The São Francisco River runs through five states in Brazil: it originates in Minas Gerais, crosses the states of Bahia, Sergipe, Pernambuco, and Alagoas, and then flows into the ocean. Several legends, beliefs, and myths occupy the imagination of the population in relation to São Francisco. Considered sacred by some of the communities residing in the cities where its waters cross, the “Velho Chico” has ecological, historical, economic, and social importance. Passing through many places with a semi-arid climate in the Brazilian Northeast, this river is the only source of water in several regions; therefore, animals, plants, and entire cities would succumb to its destruction.

In 2019, an environmental and human tragedy caused national commotion and generated panic in the residents of the cities bathed by the river: a tailings dam of the mining company Vale do Rio Doce collapsed in the Brazilian city of Brumadinho, located in the state of Minas Gerais. Tailings are solid mining waste without economic value, plus water. The toxic sludge from this dam dragged like a tsunami through several parts of the city, decimating many people (G1 Minas, 2019), animals (Diário Online, 2019), part of the local flora (Vegazeta, 2019), in addition to “killing” the Paraopeba River (Ribeiro, 2019), which is one of the tributaries of the São Francisco.

Residing in the São Francisco Valley, more precisely in the city of Juazeiro da Bahia, which is an extremely hot region that is totally dependent on the São Francisco River, the artist not only followed closely but also experienced the fear of possible contamination of that river. At the time of the tragedy, some media, such as G1, a portal belonging to the Globo group (G1 PE, 2019), and environmental entities, such as Fundação SOS Mata Atlântica (SOS Mata Atlântica, 2019), reported that the mud had already reached the mining part of the river and sooner or later it would reach the other states.

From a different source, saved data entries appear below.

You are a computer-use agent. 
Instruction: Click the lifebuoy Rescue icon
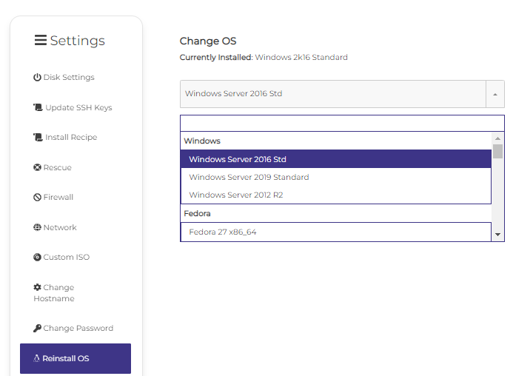tap(37, 167)

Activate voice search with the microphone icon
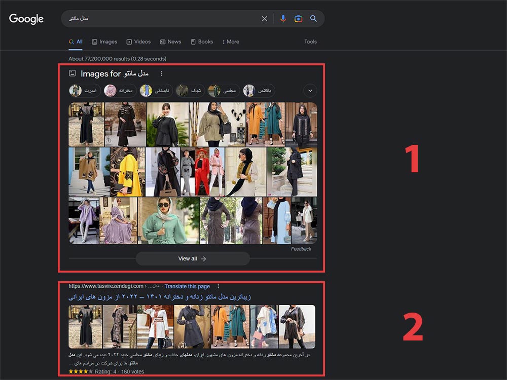283,19
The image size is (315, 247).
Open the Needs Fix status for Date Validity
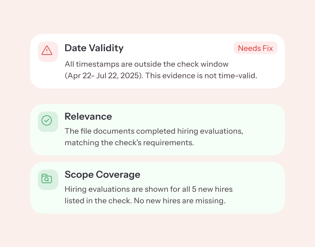(x=255, y=48)
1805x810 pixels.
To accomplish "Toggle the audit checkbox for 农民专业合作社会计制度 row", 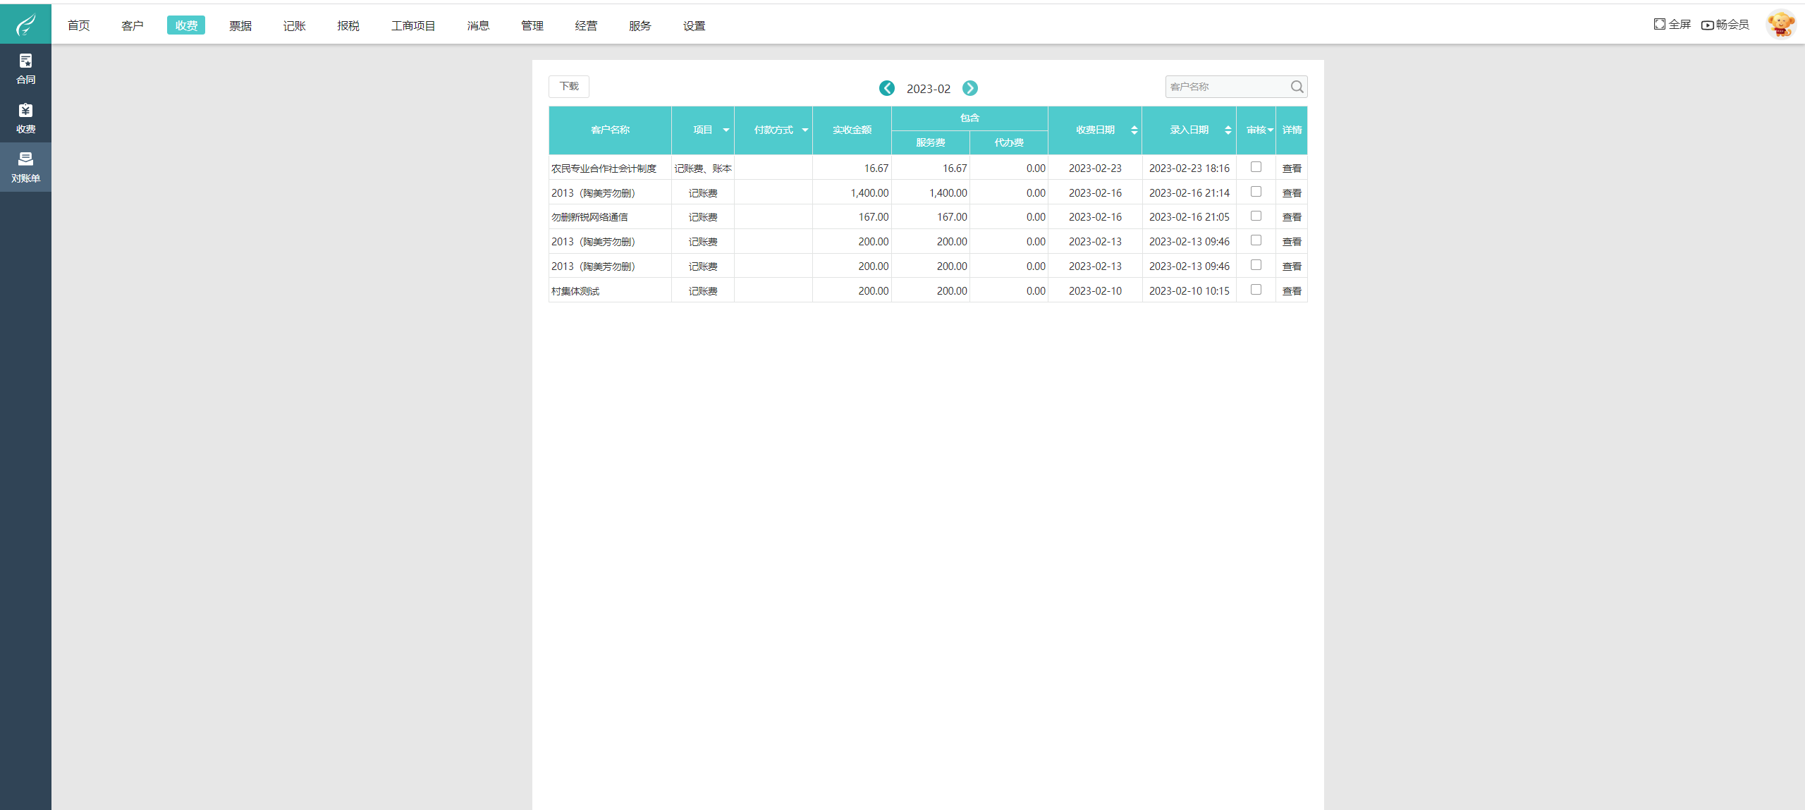I will tap(1257, 166).
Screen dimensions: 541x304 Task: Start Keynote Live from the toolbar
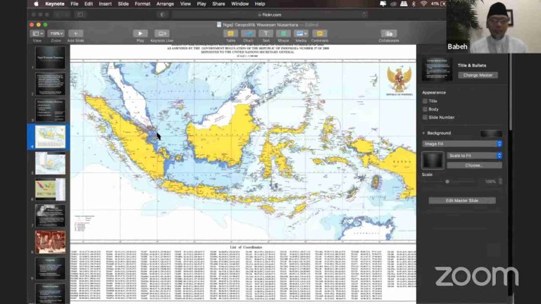[162, 33]

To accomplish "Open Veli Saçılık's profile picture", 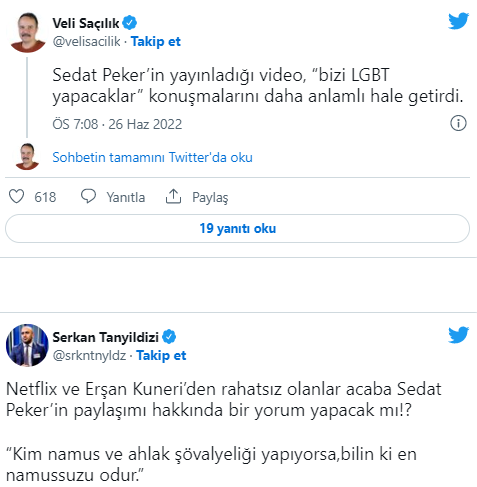I will (28, 32).
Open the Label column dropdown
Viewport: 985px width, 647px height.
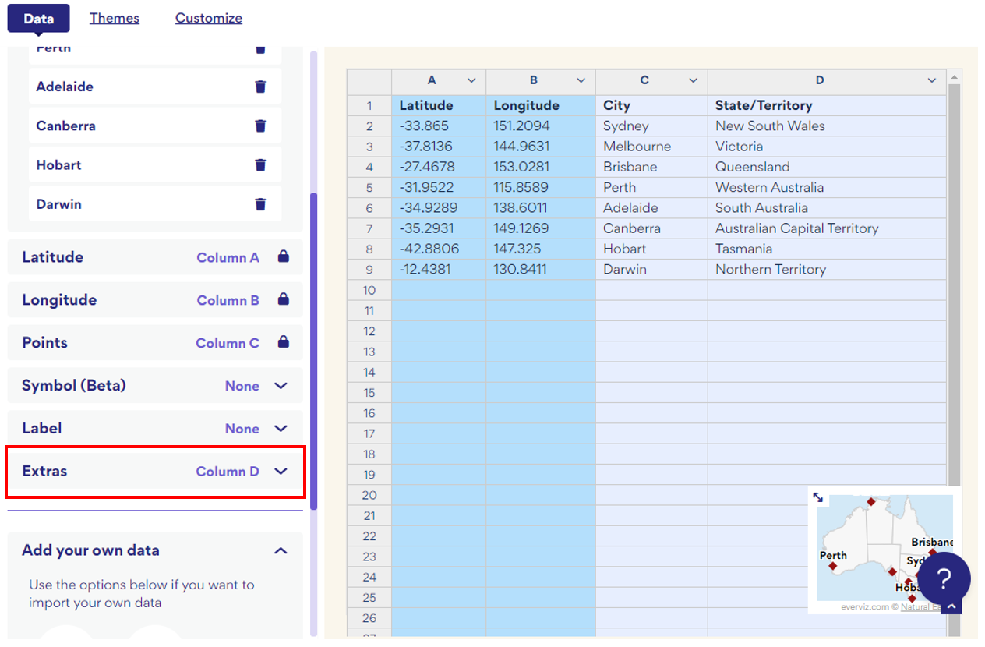click(281, 428)
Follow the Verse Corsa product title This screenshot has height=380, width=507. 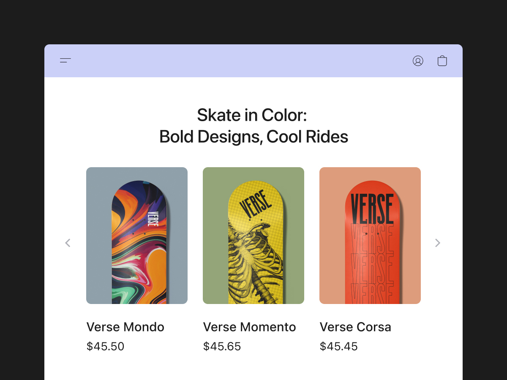355,327
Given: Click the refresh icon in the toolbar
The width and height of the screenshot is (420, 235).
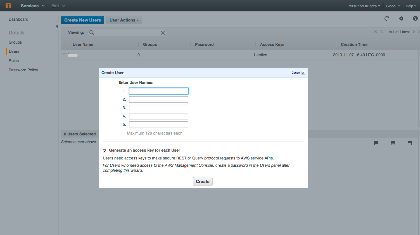Looking at the screenshot, I should [387, 18].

The seriousness of the situation worried the artist greatly, spurring the creation of Rejeitorio, a work of activism through art. The video installation is entitled Rejeitorio, partly because it alludes to the set of tailings but also because the two cells that make up the word (tailings + river, in Portuguese, rejeitos + rio) point to the action of rejecting the river, in the sense of despising it to the point of devastation. This apparent contempt reflects an attitude on the part of the mining company that generated the ecological disaster, in the deepest sense of the term: According to Capra (2006, p. 16), “deep ecology does not separate human beings—or anything else—from the natural environment.” The contempt began in Brumadinho and with effects that, even after two years, may still extend to other cities (Comitê da Bacia Hidrográfica do Rio São Francisco, 2021). It also demonstrates the contempt of the whole society, because at the moment when the economy is placed above possible environmental damages and deaths, in addition to the population justifying the “necessity” of the irresponsible work of the company in order to guarantee their jobs, it is also contributing to ecological destruction.